The earnest belief that, for the sake of its image, racing must be cleansed of all flawed and complex characters is anathema to a man such as Sir Peter O'Sullevan, wisest voice of an earlier generation. O'Sullevan, 90 this year, has consistently named Piggott and the fun-loving Aussie Johnstone as two of his greatest racing heroes; and Johnstone's problem wasn't drugs or booze but betting. "He gambled his way into poverty," wrote O'Sullevan elegantly in 2005, "and rode his way out again." Maybe like Piggott, Swinburn and Fallon, it was precisely that willingness to embrace danger and live life on the edge that distinguished Johnstone in a race from honourable, but less gifted, colleagues. Rae Johnstone died in 1964. Walter Swinburn retired eight years ago and has been building a successful second career as a trainer. And Lester Piggott emerged unbowed from his incarceration and went on to experience one of his finest hours in October 1990, winning the Breeders' Cup Mile on Royal Academy at Belmont Park, New York. Kieren Fallon is determined to emulate him.

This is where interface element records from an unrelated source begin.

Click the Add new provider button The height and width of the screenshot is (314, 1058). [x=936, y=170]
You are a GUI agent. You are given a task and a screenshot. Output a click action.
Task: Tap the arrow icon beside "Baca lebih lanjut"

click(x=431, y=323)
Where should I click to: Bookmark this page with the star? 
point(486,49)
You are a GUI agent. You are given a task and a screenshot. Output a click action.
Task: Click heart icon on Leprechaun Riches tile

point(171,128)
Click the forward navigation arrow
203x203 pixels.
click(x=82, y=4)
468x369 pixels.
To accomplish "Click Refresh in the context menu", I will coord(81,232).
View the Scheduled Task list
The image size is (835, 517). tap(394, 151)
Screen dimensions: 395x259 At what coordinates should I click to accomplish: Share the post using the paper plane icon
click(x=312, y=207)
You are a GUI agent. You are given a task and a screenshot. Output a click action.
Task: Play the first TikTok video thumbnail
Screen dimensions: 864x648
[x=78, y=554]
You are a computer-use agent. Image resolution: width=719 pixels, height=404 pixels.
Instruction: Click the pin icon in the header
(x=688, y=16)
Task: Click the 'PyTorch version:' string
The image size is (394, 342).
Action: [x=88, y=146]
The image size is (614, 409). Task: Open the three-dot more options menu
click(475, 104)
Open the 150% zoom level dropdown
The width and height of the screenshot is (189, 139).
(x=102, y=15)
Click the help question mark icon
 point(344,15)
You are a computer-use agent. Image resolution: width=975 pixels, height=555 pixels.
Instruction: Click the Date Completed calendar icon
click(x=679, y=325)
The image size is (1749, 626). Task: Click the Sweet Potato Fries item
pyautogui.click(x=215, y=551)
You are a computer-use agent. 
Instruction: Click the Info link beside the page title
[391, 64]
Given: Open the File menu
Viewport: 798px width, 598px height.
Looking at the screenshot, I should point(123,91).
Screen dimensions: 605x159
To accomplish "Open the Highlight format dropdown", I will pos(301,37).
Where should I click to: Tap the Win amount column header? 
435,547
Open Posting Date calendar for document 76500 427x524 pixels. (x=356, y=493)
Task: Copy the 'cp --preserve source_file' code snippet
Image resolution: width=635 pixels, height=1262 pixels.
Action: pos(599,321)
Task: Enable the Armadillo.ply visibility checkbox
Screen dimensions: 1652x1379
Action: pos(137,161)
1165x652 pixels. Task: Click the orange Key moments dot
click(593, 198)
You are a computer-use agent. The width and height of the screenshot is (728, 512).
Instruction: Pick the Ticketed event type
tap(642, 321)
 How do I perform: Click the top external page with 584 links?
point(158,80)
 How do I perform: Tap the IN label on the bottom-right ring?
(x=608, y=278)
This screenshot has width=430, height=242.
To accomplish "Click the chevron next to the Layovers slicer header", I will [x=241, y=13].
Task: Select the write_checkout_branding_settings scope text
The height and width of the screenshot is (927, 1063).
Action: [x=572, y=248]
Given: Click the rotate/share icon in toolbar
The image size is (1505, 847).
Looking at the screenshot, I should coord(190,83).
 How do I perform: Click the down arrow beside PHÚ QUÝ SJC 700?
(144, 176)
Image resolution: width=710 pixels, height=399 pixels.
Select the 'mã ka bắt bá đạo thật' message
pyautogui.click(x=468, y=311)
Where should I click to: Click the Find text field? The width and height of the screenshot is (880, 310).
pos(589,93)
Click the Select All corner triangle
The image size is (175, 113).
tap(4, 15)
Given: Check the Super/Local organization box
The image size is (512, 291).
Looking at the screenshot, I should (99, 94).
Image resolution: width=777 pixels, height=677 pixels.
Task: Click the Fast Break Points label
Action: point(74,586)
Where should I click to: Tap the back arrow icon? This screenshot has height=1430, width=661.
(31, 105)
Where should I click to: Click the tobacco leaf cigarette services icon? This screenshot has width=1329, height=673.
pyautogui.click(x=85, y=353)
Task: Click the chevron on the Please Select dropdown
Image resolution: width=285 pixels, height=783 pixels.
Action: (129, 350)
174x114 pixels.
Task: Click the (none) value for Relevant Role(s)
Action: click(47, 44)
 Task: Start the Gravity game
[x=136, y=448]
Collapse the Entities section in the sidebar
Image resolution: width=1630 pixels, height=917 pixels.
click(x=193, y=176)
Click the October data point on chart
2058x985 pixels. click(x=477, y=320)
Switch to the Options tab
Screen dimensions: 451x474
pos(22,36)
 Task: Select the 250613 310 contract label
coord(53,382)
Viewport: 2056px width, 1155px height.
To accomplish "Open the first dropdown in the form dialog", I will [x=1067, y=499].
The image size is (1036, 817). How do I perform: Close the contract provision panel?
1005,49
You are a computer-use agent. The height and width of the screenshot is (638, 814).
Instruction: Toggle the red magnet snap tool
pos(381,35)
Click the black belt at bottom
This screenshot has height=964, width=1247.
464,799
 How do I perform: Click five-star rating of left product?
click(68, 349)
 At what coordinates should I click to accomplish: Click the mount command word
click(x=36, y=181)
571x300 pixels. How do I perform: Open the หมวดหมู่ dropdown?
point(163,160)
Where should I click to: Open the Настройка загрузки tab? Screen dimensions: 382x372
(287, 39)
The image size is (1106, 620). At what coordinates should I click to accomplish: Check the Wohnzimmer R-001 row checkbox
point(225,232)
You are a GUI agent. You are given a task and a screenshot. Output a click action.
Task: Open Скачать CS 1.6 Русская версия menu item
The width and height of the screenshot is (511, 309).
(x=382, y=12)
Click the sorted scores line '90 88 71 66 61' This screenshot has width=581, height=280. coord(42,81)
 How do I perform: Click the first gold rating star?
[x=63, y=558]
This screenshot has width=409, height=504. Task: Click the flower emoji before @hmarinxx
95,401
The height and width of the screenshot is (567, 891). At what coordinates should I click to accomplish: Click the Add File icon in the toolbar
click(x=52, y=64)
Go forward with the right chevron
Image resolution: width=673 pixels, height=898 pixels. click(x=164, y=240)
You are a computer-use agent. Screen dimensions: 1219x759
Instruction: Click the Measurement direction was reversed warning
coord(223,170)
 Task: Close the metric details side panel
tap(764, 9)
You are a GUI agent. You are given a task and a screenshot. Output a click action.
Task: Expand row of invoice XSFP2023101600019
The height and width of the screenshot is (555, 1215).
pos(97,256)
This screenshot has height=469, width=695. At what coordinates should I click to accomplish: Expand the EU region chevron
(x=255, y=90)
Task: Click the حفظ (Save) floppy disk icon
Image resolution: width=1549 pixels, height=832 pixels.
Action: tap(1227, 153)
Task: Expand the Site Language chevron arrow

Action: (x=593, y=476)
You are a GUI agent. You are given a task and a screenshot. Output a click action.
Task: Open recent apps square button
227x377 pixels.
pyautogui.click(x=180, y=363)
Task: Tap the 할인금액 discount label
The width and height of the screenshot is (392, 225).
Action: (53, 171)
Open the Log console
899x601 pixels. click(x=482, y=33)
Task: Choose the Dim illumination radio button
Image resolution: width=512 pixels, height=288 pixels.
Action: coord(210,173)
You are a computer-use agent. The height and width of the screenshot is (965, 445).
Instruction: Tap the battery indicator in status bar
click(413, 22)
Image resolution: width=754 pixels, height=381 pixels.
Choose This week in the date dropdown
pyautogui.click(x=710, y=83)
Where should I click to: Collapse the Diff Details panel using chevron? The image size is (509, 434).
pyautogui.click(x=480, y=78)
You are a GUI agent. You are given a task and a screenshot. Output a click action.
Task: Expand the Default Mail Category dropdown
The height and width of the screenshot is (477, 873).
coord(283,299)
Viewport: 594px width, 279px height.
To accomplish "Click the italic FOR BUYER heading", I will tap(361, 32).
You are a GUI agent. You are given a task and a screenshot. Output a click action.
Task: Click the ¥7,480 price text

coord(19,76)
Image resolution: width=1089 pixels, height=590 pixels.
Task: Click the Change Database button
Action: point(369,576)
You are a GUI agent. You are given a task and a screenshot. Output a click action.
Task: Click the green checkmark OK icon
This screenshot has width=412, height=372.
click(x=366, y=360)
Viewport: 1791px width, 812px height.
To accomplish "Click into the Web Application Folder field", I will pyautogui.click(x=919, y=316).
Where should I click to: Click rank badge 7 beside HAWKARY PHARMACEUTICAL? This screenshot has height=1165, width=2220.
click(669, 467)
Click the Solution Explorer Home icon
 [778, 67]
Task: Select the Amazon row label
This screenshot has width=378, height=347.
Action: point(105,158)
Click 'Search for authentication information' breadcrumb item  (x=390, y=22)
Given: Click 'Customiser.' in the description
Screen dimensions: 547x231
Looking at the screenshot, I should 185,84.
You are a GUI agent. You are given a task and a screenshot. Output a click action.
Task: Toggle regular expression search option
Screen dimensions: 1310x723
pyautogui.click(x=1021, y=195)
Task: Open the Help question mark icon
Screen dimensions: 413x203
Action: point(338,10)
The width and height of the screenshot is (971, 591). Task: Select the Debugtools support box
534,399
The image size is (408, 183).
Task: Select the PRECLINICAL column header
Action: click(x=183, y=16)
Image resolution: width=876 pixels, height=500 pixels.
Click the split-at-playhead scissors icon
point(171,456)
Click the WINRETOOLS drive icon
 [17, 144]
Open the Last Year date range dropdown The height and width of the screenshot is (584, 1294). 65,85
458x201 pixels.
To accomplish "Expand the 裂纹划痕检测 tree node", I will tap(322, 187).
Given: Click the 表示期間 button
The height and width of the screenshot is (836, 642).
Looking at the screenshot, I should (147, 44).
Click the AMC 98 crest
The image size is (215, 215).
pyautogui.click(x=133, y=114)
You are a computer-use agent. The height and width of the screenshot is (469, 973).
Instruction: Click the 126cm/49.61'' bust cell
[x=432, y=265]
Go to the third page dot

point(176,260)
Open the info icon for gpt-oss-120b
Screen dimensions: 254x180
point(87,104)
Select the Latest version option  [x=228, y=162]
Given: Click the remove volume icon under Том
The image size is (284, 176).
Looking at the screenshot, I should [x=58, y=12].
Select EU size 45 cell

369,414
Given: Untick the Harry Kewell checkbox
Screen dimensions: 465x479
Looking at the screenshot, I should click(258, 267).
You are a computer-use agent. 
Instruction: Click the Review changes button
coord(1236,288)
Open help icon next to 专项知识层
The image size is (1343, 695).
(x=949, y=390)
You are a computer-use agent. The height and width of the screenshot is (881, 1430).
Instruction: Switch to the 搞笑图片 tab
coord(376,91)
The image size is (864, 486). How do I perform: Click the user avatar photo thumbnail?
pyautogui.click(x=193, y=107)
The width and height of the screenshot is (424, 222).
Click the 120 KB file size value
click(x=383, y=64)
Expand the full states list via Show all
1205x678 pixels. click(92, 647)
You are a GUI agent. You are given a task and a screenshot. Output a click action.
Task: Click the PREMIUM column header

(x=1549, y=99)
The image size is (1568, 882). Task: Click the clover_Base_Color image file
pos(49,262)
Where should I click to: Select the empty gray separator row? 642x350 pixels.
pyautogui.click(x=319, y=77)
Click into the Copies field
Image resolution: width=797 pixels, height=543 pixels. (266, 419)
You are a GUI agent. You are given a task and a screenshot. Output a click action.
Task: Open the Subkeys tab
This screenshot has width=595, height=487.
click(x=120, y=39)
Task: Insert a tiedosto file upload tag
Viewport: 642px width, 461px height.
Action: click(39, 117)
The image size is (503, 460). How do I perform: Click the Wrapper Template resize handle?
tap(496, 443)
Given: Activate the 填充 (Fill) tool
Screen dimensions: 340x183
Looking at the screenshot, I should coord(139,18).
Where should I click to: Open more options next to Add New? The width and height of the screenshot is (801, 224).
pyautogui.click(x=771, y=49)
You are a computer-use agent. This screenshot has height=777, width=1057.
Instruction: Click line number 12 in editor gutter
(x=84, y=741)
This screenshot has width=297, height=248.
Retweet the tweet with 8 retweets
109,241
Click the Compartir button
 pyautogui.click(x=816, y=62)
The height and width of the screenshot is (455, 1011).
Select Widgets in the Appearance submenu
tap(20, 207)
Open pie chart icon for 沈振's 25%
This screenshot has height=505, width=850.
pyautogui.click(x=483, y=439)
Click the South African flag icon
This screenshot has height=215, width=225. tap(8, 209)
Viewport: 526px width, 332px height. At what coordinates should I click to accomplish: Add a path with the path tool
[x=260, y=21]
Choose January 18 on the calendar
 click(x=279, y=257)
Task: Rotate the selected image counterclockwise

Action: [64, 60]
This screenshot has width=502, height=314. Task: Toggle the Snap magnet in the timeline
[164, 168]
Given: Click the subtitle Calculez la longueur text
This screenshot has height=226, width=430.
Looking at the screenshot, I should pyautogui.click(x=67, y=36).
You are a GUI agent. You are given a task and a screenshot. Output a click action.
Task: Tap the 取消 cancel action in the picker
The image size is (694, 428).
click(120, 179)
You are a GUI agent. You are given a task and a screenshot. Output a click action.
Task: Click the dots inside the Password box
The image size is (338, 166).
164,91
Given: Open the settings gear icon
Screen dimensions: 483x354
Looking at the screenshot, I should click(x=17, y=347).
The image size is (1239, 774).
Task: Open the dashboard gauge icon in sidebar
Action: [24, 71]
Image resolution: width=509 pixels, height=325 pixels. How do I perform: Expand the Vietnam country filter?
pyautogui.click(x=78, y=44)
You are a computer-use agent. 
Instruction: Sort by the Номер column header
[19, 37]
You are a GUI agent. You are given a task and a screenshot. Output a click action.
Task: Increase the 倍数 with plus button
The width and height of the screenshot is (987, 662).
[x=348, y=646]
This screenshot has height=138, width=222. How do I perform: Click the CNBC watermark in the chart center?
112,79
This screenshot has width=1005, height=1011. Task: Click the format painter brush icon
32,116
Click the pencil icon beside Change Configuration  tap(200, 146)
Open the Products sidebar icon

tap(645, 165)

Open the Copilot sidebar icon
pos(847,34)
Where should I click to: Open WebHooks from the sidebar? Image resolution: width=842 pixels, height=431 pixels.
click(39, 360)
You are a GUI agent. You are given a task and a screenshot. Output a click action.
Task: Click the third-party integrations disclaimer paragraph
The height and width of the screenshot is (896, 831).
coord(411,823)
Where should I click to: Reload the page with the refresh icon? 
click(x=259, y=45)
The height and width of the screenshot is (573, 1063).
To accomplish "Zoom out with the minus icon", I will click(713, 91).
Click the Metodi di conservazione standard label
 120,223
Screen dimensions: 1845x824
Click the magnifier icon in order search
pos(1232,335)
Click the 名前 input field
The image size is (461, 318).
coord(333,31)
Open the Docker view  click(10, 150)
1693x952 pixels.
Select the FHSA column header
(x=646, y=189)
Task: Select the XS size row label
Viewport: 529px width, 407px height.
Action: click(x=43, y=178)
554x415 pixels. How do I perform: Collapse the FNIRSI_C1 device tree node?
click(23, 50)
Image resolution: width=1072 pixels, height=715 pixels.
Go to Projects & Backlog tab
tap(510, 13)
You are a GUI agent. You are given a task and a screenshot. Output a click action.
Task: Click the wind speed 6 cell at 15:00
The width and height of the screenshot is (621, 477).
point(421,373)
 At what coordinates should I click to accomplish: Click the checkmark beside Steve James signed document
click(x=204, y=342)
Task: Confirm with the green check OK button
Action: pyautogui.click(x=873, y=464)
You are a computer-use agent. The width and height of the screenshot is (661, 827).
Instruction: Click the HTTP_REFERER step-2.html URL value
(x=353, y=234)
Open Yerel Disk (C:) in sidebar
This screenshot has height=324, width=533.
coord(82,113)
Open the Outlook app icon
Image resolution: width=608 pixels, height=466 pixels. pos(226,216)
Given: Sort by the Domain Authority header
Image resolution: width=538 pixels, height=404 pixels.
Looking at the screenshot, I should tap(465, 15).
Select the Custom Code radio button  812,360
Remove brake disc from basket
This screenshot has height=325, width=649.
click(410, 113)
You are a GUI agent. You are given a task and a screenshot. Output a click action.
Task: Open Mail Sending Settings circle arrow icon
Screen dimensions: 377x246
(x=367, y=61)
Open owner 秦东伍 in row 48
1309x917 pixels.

The jockey certainly looks fit and well on the gallops and has been seen in the company of the talented and glamorous female rider Kirsty Milczarek. He's separated from his wife but remains close to his young children, whom he adores.

He's also started his own website offering subscribers regular updates on the good horses he's been exercising and his informed thoughts on the major races. He's kept a sense of humour, too, and has compared the internal enquiries conducted by the police and the racing authorities into their handling of his £13m trial fiasco with the episode of Blackadder Goes Forth in which Stephen Fry's General Melchett tries Rowan Atkinson's Blackadder for murdering his favourite carrier pigeon.

More seriously, he wishes to assure everyone that he's "a born winner... and losing is not a part of my genetic make-up. I always have and will always continue to give 100 per cent in everything that I do."

Not next summer, then, but maybe the one after that, Kieren Fallon will once more quicken the pulse and set hearts racing on Epsom Downs.